======== Record set

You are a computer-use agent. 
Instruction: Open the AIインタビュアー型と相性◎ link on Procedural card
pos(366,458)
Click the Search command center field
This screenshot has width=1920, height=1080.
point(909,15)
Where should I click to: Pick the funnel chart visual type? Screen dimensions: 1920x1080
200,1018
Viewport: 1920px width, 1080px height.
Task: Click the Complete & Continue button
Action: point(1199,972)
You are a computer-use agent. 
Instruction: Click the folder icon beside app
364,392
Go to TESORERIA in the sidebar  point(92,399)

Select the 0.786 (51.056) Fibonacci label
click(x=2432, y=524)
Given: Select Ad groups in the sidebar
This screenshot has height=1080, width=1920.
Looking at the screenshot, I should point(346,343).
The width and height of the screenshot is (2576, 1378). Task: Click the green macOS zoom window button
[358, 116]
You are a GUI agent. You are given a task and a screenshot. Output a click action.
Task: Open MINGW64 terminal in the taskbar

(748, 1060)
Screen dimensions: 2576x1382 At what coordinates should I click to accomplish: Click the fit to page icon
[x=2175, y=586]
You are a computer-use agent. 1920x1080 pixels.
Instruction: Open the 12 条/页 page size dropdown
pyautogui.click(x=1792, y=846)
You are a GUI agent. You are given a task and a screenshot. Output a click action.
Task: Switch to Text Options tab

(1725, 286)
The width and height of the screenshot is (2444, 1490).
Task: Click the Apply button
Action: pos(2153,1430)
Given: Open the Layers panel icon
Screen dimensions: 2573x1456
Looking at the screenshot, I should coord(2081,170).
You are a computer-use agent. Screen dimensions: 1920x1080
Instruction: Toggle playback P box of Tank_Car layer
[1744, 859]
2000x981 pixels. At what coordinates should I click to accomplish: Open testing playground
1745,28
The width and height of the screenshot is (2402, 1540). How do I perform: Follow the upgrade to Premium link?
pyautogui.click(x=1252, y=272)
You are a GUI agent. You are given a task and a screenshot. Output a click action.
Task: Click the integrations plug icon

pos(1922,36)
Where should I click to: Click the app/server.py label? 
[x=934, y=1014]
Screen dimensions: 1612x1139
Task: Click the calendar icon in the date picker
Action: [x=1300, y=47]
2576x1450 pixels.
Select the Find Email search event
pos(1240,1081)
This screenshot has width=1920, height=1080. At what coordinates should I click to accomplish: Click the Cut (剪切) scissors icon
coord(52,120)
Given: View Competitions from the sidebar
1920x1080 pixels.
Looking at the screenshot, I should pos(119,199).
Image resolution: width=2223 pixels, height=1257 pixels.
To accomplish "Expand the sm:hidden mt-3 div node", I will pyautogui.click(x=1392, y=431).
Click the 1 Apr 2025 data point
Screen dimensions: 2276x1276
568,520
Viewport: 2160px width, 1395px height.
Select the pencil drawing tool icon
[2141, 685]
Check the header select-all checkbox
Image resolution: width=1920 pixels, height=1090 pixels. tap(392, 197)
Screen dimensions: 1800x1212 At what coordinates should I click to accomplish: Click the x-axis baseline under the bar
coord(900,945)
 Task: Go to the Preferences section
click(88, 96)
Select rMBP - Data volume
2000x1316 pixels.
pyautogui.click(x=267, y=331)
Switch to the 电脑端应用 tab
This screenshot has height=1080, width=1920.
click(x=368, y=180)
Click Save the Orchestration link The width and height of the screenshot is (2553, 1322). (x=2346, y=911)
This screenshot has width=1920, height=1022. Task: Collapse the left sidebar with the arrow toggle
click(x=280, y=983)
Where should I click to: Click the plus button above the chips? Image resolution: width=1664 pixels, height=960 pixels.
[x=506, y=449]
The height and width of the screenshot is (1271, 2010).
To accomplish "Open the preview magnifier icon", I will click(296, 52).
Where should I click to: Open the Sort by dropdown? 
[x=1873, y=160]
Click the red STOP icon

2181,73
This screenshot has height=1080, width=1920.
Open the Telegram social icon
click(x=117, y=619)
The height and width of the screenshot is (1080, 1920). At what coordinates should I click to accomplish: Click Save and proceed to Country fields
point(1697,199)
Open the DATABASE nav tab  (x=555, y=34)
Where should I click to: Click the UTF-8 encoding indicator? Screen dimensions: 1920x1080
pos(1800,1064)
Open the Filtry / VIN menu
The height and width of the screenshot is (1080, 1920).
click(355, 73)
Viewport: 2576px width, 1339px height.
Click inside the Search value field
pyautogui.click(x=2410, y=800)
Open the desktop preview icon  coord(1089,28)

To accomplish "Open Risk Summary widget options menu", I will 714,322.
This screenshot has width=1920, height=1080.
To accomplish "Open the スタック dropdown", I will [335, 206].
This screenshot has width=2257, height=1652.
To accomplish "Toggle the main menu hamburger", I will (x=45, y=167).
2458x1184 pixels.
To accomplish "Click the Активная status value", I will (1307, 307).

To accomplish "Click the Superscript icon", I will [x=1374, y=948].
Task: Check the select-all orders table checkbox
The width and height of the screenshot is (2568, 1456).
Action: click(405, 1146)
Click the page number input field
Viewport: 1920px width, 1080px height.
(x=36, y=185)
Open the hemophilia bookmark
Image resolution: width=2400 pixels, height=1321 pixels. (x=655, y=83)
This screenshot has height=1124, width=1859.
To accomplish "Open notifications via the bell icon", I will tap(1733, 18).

================

**Directions for this task:** Both end lines included, restate word for word the lines above from the line with "Task: Click the integrations plug icon" to the line with "Given: View Competitions from the sidebar", and nothing else.

**Task result:**
Task: Click the integrations plug icon

pos(1922,36)
Where should I click to: Click the app/server.py label? 
[x=934, y=1014]
Screen dimensions: 1612x1139
Task: Click the calendar icon in the date picker
Action: [x=1300, y=47]
2576x1450 pixels.
Select the Find Email search event
pos(1240,1081)
This screenshot has width=1920, height=1080. At what coordinates should I click to accomplish: Click the Cut (剪切) scissors icon
coord(52,120)
Given: View Competitions from the sidebar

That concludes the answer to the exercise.